なるほど、と思いドアを開けると目の前に真っ赤なバラを持ったバーテン服の人物がいた。ここで話は冒頭に戻る。どっかで頭を強く打ったんじゃ無いかと思うほどの珍発言だ。一瞬、思考が止まった。もしこれが作戦で今日こそシズちゃんが俺の息の根を止めようとしてるなら間違いなくシズちゃんの勝利だ。俺は敢えなく地に臥すだろう。カンカンカンとゴングが鳴り、レフリーに勝利を告げられ、チャンピオンベルトを巻くシズちゃん……あれ?話が逸れたね。まぁ、つまりそれだけ俺は混乱していると言うことだよ。


「臨也、直ぐに返事をくれとは言わない。ただこれは受け取ってくれ。」

「え?あ、うん。」


そう言われて手に抱えられていた意外と大きなバラの花束を渡された。シズちゃんが持ってたから小さく見えたのかな…なんて話が再び巡る。違うだろ!今、考え言わなきゃいけないことは!
つか、なんで俺受け取っちゃったんだよ!


「ねえ!ちょっとシズちゃん!どうしたの!?どっか頭打った?唯でさえ少ないシズちゃんの脳細胞が更に激減するような真似はそれ以上バカになるから止めといた方がいいよ?」

「バカ…っ!違うだろ…。」


なぜか頬を赤らめて否定をするシズちゃん。じゃあ、なんだ。頭打ったんじゃなかったら雷落とされたのか?ああ!大自然の恐怖だね!しかし、シズちゃん、雷に当たって死なないなんて一体どんな構造してるんだよ!相変わらずの化け物だね!別に現実逃避とかそんなんじゃ無いから!つーか、うんこの状況どうしよう。


「うん…、あのさ…、シズちゃん、ケーキ食べる?」

「……おう…。」


何を口に出すか迷っていたら手に持ったままだったケーキがあった事に気づいてつい口に出してしまった。え、何これ馬鹿じゃないの?とりあえず、波江の弟くんには我慢して貰おう。


「紅茶で良いよね?砂糖はいる?」

「いる。」


そう言われて、俺、何真面目にお客さんにするように対応しているんだと思ったらなんだか腹が立ってきたのでシズちゃんのカップにありったけの砂糖を入れてやった。そわそわして見ていたのにシズちゃんはなんと、がぶ飲みして平然としていた。くそ、甘党だったのか。


「で…さ…、あのシズちゃん…、この紙は何かな…?」

「見りゃわかんだろ、婚姻届だ。
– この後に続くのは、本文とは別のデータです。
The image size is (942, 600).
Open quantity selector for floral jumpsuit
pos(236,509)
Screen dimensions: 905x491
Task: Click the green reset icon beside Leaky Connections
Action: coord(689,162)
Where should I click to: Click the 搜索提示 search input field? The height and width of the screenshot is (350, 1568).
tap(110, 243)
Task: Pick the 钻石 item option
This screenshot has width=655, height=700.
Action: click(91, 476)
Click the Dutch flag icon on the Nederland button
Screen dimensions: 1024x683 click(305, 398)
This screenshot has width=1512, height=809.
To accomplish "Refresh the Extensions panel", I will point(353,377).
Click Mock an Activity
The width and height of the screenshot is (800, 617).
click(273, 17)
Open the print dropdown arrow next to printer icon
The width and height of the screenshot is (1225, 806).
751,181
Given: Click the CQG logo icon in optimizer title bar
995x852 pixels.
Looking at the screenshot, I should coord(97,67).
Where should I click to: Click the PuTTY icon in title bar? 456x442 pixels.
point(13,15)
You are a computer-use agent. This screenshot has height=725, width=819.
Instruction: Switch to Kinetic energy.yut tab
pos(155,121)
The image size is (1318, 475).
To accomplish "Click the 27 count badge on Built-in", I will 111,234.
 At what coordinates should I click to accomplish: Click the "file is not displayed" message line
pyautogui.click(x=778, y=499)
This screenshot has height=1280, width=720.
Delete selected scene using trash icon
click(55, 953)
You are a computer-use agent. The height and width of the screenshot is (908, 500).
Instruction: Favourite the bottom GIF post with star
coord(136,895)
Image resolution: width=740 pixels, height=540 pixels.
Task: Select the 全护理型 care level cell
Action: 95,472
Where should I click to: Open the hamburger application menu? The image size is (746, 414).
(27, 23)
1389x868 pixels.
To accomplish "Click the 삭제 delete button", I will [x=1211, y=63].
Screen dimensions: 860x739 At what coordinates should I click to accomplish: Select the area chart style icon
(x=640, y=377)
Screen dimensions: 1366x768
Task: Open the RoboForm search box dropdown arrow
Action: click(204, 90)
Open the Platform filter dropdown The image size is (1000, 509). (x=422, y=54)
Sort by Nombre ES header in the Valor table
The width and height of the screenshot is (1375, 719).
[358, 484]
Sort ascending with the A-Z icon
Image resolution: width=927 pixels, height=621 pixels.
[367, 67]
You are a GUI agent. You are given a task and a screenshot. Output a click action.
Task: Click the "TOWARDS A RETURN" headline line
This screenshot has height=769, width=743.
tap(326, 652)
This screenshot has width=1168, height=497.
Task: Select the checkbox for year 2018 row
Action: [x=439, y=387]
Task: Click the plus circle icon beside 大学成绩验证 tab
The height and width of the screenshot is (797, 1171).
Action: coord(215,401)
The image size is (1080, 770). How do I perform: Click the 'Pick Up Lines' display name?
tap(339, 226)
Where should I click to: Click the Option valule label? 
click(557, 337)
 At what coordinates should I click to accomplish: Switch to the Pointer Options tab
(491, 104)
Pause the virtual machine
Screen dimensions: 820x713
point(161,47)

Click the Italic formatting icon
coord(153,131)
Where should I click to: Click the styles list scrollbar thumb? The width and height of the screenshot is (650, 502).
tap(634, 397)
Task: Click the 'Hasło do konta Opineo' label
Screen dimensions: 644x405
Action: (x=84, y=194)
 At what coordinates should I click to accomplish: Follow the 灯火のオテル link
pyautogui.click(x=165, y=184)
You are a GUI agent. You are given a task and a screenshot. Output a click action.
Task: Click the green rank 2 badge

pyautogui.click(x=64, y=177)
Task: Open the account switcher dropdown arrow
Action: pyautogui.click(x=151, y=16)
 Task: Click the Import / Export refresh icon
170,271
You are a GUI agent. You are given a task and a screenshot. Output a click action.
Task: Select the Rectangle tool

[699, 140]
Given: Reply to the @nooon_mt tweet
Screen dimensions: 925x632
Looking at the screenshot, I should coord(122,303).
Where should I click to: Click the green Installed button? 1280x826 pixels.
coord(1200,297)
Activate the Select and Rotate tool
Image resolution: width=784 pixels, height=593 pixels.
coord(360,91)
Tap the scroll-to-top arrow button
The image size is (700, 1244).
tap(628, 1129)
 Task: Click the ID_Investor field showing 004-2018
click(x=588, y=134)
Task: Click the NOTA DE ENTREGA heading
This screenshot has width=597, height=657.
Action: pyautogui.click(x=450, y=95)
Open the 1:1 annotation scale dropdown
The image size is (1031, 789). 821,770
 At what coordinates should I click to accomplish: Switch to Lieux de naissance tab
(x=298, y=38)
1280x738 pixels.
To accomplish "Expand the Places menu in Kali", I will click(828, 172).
」

「よし、シズちゃん。落ち着こう。君はついに子供でも知ってる法律までわからなくなったんだね。」

「ノミ虫…、俺はノミ虫のことを愛してる。一生幸せにしてやる自信がある。だから、俺と結婚してくださいいい!!」


ついにシズちゃんは土下座し始めた。内容が内容じゃなきゃ俺はかなり嬉しかっただろう。うん、どうしようこの展開。波江が帰って来たら困るなぁ…。


「あ、もしもし新羅?シズちゃんがおかしくなったんだけど…、ん、うんうん、シズちゃんが俺に熱愛宣言してきたの。……いやだから嘘じゃないって。あのさ…、俺がこんな馬鹿な嘘つくと思う?うん…、…つまりさ、助け…、…シズちゃん…?」


このまま堂々巡りに陥るのはごめんだととりあえず、1番身体的なことでは頼りになりそうな闇医者に電話してみることにした…のだが、見事になぜかシズちゃんに持ってたケータイを取られた。何、やってんの。つか、いつ君は元に復活したわけ?イライラをぶつけようと不機嫌な口調でシズちゃんに低く文句を言い出た。


「俺が目の前にいんのに他の男と話すなよ。」

「え…、ちょ…、わっ…!」


きゅん。
え?何、今の音、何だって?
俺が知りたいよ。むしろ、シズちゃんにきゅんとする時点で気持ちは自殺したいくらいに急降下だよ。その筈だよ。何、抱きしめられてきゅんとか普通に感じる気持ちと違うだろ。くそ、馬鹿、静まれ!心臓!
今日のシズちゃんにペースを乱されただけなんだと、頭を必死に冷静にする。
ああ、もう認めてやるさ。俺はシズちゃんがおかしくなる前から君のことが好きだったさ。







無条件幸福 01



(…名前。)(ん?どうした。)(名前書くっつってんの!!早くしないと書かないからね!)(臨也…!)(あー!うるさい!うるさい!馬鹿!シズちゃんのアホ!それ以上言うな!)





2010,04,20

静雄の日記念。
シズちゃんとイザイザが結婚するまでの道のりを描いたスペクタクルロマン。という名のギャグ。しかし、ガチ。